In the 1950s, Ford had a vehicle which suffered from a touch of an identity crisis, and this was it. The Ford Crestline was also known as the Ford Sunliner. The trick to remembering this car, though, is keeping in mind that the Sunliner was used to describe convertible versions of the car, while the hardtop was called Victoria, and the station wagon earned the name Country Squire. For all its names, the Crestline was produced during an exciting year for Ford. 1953 was the company’s 50th anniversary, a milestone which meant new features were available.
For the Crestline (which was introduced in 1952), the year 1953 meant the addition of power-assisted steering and brakes for this model, though Ford had made the two available for other models in previous years. It contained a V8 engine which allowed the Crestline to purr down the road as it showed off its sparkly paint.

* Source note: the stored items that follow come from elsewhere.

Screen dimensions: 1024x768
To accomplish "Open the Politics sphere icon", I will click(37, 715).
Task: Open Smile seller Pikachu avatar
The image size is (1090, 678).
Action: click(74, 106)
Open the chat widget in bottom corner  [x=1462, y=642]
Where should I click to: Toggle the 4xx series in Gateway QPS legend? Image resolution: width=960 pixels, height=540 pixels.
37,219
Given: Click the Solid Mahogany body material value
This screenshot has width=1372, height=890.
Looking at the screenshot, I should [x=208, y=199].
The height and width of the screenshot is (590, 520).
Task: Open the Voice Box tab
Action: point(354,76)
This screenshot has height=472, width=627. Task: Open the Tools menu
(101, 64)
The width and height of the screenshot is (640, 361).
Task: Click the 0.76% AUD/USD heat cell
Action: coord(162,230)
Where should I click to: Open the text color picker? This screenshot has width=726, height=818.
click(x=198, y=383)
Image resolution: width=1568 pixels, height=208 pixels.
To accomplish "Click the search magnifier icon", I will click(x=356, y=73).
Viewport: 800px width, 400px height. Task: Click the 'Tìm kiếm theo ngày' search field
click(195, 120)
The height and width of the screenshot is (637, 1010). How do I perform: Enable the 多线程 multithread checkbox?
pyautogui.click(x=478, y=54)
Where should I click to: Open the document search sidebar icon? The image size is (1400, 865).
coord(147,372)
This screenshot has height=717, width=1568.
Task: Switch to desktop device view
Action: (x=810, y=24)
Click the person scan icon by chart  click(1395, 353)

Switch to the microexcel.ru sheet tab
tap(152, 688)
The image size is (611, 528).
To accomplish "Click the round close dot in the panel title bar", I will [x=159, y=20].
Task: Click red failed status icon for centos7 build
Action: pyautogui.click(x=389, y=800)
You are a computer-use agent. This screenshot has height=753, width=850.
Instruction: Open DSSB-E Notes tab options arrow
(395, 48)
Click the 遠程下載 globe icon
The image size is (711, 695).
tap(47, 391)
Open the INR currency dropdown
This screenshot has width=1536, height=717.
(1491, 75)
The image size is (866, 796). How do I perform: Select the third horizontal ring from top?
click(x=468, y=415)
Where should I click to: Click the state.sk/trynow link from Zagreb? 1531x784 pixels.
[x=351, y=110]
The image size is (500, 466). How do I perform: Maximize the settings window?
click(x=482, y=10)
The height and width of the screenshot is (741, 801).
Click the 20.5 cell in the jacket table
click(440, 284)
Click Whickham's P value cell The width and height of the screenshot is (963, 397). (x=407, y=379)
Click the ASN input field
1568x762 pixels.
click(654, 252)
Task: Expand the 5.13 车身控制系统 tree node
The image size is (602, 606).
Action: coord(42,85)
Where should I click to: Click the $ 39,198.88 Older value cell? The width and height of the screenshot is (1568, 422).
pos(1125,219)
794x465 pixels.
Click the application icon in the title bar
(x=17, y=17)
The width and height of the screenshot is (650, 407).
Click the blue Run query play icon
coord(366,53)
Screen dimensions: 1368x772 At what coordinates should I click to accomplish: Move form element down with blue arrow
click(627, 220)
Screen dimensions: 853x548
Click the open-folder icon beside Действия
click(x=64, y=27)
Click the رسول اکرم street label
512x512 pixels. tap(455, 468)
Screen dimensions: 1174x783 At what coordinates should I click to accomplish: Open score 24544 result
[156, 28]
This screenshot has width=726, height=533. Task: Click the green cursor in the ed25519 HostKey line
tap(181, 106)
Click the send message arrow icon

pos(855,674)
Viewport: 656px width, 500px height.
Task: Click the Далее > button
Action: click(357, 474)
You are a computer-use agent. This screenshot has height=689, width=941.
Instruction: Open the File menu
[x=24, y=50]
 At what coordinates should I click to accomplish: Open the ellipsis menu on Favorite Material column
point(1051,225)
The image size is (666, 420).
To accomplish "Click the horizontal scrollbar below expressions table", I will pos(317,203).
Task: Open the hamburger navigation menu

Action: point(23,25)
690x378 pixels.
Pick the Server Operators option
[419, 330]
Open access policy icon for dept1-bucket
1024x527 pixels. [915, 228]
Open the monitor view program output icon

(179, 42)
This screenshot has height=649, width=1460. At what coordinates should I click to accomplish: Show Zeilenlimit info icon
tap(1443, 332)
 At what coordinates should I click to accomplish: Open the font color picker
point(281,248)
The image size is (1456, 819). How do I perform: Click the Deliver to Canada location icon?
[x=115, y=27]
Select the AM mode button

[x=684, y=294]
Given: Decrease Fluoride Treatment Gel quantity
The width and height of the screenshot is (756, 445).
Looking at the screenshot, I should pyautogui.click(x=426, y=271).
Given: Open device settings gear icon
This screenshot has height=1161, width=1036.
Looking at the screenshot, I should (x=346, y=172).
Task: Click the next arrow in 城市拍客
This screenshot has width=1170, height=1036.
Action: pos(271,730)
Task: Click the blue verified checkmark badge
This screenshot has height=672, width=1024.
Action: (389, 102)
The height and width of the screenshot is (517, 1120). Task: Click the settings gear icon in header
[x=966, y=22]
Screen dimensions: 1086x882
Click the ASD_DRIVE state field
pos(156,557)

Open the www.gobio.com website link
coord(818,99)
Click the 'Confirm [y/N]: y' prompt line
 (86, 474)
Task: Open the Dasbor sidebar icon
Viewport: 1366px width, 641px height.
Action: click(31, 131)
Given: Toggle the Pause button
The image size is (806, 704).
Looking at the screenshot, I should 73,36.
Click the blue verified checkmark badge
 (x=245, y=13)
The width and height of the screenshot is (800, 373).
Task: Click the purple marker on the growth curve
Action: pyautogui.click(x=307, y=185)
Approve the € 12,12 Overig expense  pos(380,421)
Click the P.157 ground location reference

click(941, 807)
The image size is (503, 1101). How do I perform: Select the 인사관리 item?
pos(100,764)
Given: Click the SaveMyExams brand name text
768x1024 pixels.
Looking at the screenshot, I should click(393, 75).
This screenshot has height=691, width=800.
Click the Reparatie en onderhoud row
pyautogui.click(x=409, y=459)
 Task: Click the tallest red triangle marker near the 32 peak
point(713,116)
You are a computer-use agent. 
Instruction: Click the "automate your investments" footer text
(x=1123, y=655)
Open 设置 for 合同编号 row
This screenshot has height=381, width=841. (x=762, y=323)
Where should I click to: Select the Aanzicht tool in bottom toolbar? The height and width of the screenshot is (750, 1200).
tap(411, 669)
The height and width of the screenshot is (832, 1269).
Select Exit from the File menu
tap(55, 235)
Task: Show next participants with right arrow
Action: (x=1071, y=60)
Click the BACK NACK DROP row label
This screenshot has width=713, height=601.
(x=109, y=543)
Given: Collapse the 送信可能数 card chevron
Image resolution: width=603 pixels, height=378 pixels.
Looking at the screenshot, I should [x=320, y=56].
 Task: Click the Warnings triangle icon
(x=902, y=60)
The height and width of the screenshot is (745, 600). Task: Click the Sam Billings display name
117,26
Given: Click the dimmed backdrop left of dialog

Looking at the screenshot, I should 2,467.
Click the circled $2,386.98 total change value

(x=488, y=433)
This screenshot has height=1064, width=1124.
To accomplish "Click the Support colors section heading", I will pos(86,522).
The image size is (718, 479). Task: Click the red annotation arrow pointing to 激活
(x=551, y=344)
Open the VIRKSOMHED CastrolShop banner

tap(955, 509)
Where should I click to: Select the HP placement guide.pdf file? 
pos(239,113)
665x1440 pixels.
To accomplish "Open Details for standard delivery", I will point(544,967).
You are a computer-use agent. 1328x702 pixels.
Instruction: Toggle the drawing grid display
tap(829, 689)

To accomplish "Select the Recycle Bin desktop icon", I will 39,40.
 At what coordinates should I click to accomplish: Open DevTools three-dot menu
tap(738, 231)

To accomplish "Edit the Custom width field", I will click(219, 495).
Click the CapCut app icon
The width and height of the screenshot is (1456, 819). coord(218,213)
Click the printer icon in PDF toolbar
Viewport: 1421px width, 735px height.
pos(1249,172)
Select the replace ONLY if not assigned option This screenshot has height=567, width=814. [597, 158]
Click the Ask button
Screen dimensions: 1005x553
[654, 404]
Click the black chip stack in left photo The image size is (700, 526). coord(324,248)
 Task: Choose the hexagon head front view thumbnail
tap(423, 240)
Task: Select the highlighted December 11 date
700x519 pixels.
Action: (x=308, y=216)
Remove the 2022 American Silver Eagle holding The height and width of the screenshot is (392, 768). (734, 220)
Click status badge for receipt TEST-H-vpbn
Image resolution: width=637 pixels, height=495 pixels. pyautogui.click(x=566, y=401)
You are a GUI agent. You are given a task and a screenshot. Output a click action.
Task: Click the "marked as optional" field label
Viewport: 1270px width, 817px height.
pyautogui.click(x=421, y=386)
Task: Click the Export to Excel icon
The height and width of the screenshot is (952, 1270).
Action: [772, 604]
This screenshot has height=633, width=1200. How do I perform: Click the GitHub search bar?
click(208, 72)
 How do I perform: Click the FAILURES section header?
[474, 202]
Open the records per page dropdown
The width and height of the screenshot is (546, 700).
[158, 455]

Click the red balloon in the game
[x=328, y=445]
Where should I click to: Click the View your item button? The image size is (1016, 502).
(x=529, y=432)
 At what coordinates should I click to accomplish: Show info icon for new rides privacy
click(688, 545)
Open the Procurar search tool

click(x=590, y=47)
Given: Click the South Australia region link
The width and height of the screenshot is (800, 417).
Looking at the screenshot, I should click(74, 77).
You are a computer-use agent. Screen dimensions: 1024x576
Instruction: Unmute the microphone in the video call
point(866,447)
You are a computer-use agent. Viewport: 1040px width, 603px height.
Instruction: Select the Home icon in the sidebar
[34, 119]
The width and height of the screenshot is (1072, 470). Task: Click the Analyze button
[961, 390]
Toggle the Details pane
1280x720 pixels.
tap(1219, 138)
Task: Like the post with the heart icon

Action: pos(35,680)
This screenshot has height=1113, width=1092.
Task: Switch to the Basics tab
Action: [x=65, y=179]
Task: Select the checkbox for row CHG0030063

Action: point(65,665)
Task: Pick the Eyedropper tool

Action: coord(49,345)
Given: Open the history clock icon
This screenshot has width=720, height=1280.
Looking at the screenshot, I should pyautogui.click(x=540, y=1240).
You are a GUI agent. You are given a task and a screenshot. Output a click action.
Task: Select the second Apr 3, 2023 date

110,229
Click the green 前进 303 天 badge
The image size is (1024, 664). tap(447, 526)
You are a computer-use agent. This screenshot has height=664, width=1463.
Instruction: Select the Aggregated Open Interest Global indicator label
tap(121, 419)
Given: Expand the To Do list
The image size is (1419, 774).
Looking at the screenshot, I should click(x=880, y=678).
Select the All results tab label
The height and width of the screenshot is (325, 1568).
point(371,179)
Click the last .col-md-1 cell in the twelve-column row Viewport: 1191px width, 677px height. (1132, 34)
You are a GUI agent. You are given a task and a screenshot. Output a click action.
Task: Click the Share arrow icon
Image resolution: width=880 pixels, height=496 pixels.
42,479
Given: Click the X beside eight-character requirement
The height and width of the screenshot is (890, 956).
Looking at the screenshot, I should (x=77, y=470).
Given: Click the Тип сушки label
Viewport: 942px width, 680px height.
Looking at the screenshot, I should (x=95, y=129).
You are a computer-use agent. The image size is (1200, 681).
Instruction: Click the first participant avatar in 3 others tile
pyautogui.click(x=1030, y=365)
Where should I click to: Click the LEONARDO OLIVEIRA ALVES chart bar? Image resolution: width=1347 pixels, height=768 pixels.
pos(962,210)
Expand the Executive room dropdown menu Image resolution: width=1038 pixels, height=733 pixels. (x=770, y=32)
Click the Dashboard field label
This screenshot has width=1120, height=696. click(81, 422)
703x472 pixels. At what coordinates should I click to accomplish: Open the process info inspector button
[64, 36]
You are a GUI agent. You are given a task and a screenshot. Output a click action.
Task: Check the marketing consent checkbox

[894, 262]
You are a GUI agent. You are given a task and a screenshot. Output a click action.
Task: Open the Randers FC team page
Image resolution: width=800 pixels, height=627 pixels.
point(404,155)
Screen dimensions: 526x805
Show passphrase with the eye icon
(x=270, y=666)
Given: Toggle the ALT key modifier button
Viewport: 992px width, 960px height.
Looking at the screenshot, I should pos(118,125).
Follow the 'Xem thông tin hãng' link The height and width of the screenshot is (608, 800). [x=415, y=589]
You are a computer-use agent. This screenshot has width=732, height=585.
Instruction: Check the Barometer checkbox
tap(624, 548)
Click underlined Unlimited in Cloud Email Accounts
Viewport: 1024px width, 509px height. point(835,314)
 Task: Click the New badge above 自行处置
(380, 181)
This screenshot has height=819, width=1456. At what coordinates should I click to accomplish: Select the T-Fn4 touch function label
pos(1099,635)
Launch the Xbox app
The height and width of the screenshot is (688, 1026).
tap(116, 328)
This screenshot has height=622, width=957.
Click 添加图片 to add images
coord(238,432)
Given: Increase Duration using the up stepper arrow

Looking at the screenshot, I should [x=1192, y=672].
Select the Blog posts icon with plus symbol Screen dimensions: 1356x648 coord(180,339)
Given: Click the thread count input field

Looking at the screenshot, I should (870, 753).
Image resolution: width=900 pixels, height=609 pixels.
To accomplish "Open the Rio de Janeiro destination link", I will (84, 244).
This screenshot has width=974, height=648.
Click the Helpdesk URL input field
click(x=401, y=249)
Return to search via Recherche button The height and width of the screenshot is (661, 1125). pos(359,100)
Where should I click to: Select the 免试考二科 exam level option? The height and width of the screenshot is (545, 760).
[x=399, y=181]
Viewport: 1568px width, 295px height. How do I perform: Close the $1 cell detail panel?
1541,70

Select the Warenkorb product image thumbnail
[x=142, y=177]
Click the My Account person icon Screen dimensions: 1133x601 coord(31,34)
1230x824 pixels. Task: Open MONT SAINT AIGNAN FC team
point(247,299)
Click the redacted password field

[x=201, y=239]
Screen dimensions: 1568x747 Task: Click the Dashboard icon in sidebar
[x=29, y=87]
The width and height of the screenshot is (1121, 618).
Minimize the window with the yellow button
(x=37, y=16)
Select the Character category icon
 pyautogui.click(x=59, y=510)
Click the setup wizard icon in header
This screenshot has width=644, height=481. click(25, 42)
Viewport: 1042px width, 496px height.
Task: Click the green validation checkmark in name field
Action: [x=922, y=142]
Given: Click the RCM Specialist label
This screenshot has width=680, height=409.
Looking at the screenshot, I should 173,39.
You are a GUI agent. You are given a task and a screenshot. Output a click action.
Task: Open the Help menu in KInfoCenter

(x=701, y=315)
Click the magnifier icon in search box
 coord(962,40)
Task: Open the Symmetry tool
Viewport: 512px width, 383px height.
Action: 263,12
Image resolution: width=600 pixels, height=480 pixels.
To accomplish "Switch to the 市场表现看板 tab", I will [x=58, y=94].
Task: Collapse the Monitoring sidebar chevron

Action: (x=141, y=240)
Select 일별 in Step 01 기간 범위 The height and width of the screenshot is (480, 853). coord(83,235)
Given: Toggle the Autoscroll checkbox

Every 1953 Ford model proudly displayed a commemorative wheel marking the anniversary, and the Crestline was no exception. 2001 units ofthis model were produced, allowing Ford to feature it as the pace car in the Indianapolis 500 that year. William Clay Ford had the honor of driving the pace car. The original pace car is available for all to see at the Henry Ford Museum in Michigan.
The Ford Crestline lasted only until 1954,when it was pulled from production. Though it had a short run, the Crestline has many key elements of a classic car from the 1950s. The Ford Fairlane would replace the model as one of Ford’s full-size cars in the 1950s, alongside the Mainline, Galaxie, and the Custom.